> **Records shown**
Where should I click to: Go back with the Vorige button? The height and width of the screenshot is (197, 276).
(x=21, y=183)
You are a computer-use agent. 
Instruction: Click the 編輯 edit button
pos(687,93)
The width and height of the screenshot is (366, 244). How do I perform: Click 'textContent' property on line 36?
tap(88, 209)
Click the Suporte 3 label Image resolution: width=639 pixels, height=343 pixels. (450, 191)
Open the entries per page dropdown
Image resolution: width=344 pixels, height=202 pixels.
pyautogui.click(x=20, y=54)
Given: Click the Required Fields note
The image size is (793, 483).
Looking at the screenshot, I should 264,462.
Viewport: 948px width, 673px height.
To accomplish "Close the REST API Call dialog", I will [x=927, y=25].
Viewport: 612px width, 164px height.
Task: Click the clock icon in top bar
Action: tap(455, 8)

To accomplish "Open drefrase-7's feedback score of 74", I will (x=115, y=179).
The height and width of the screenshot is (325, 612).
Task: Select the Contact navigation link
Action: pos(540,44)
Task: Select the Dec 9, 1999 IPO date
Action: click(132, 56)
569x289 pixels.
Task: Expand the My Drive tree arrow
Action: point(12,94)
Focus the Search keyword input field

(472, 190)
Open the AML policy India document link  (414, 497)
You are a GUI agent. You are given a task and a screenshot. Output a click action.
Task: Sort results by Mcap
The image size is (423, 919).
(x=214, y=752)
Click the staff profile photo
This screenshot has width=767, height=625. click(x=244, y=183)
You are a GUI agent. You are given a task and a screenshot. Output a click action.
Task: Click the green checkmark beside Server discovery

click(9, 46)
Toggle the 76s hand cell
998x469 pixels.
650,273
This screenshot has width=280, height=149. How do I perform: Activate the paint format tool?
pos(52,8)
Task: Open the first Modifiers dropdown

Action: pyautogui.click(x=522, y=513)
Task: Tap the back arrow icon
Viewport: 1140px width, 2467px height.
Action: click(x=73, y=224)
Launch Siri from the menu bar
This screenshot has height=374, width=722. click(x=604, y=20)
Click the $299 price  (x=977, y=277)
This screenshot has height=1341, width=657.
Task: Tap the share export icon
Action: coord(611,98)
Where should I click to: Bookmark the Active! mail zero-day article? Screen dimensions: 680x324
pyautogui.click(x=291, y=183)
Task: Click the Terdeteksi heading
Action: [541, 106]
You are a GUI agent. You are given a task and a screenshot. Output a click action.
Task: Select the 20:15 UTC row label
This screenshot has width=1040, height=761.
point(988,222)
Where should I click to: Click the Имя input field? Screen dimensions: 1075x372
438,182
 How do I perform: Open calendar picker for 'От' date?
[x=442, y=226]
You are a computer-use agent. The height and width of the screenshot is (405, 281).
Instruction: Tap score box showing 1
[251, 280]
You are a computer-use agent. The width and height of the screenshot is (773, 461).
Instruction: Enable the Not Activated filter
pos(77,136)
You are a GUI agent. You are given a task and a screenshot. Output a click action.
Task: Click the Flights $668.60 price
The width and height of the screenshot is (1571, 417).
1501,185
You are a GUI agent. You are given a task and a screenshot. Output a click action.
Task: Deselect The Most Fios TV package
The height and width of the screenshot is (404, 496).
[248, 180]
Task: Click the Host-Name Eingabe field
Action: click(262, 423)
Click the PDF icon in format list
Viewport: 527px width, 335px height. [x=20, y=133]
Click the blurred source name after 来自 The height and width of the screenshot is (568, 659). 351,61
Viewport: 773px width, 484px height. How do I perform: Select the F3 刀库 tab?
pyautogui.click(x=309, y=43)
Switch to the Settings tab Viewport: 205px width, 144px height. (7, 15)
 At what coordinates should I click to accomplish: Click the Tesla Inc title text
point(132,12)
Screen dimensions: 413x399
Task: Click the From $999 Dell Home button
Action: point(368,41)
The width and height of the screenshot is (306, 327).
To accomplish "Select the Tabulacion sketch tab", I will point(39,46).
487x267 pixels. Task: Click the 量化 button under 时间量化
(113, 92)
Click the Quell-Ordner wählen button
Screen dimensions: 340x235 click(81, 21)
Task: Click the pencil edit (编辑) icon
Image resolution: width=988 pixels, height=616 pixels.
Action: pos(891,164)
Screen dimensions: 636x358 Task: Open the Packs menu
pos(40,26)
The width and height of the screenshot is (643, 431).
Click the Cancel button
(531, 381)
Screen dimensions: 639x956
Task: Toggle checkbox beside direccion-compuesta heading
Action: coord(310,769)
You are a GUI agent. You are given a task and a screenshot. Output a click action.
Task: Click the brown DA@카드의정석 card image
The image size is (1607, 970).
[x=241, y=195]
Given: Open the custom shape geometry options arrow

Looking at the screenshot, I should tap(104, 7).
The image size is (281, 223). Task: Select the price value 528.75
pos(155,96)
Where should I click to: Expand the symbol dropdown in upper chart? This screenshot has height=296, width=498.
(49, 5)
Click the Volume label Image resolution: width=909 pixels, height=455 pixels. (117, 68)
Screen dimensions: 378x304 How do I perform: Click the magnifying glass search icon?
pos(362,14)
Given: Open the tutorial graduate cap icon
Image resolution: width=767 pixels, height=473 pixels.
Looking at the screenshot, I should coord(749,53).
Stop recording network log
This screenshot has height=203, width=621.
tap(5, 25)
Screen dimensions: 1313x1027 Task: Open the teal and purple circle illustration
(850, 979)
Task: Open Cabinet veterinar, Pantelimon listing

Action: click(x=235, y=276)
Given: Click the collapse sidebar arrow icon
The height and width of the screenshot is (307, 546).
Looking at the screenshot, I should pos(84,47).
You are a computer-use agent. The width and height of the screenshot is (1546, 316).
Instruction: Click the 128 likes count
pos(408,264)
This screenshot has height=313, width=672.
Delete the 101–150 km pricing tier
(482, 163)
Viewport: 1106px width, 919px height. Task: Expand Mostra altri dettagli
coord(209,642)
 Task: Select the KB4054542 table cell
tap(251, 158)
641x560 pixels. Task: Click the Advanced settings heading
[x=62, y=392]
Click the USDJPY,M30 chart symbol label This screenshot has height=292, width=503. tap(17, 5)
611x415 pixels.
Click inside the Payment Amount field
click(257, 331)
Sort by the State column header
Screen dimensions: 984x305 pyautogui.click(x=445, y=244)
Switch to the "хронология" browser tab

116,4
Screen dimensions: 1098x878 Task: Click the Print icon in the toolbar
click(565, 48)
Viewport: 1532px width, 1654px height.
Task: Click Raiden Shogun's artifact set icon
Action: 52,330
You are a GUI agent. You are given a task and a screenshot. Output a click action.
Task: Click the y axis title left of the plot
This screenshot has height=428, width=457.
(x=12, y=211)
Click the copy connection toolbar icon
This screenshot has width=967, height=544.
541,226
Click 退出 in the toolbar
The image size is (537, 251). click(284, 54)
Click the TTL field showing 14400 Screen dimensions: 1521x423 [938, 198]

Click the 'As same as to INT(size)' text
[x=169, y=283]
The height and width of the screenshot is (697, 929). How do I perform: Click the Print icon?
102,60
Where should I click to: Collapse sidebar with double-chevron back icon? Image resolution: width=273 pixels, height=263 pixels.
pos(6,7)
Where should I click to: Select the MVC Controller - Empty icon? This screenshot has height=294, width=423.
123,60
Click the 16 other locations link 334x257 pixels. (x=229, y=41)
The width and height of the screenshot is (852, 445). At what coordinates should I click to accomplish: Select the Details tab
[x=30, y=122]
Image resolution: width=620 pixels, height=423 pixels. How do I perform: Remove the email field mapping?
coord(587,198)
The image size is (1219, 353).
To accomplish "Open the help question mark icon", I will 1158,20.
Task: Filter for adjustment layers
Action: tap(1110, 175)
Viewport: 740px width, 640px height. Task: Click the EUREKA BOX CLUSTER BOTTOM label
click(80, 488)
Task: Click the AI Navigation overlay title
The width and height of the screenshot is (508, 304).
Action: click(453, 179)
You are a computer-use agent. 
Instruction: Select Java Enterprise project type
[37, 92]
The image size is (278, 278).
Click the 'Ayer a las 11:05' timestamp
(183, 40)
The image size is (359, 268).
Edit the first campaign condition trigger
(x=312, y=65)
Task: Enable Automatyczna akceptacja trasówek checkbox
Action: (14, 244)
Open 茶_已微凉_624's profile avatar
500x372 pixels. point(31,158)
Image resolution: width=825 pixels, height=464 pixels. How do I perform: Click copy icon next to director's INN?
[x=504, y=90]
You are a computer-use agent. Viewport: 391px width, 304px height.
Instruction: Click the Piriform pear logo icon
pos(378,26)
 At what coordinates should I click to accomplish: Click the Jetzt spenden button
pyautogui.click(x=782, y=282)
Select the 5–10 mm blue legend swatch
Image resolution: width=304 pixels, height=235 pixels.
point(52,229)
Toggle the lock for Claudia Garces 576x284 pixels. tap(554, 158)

> **What this task involves**
Out of the material above, output word for word the line with "Task: Click the pencil edit (编辑) icon", the line with "Given: Click the collapse sidebar arrow icon", and all lines between them, with nothing else.

> **Result of this task**
Task: Click the pencil edit (编辑) icon
Image resolution: width=988 pixels, height=616 pixels.
Action: pos(891,164)
Screen dimensions: 636x358 Task: Open the Packs menu
pos(40,26)
The width and height of the screenshot is (643, 431).
Click the Cancel button
(531, 381)
Screen dimensions: 639x956
Task: Toggle checkbox beside direccion-compuesta heading
Action: coord(310,769)
You are a GUI agent. You are given a task and a screenshot. Output a click action.
Task: Click the brown DA@카드의정석 card image
The image size is (1607, 970).
[x=241, y=195]
Given: Open the custom shape geometry options arrow

Looking at the screenshot, I should tap(104, 7).
The image size is (281, 223). Task: Select the price value 528.75
pos(155,96)
Where should I click to: Expand the symbol dropdown in upper chart? This screenshot has height=296, width=498.
(49, 5)
Click the Volume label Image resolution: width=909 pixels, height=455 pixels. (117, 68)
Screen dimensions: 378x304 How do I perform: Click the magnifying glass search icon?
pos(362,14)
Given: Open the tutorial graduate cap icon
Image resolution: width=767 pixels, height=473 pixels.
Looking at the screenshot, I should coord(749,53).
Stop recording network log
This screenshot has height=203, width=621.
tap(5, 25)
Screen dimensions: 1313x1027 Task: Open the teal and purple circle illustration
(850, 979)
Task: Open Cabinet veterinar, Pantelimon listing

Action: click(x=235, y=276)
Given: Click the collapse sidebar arrow icon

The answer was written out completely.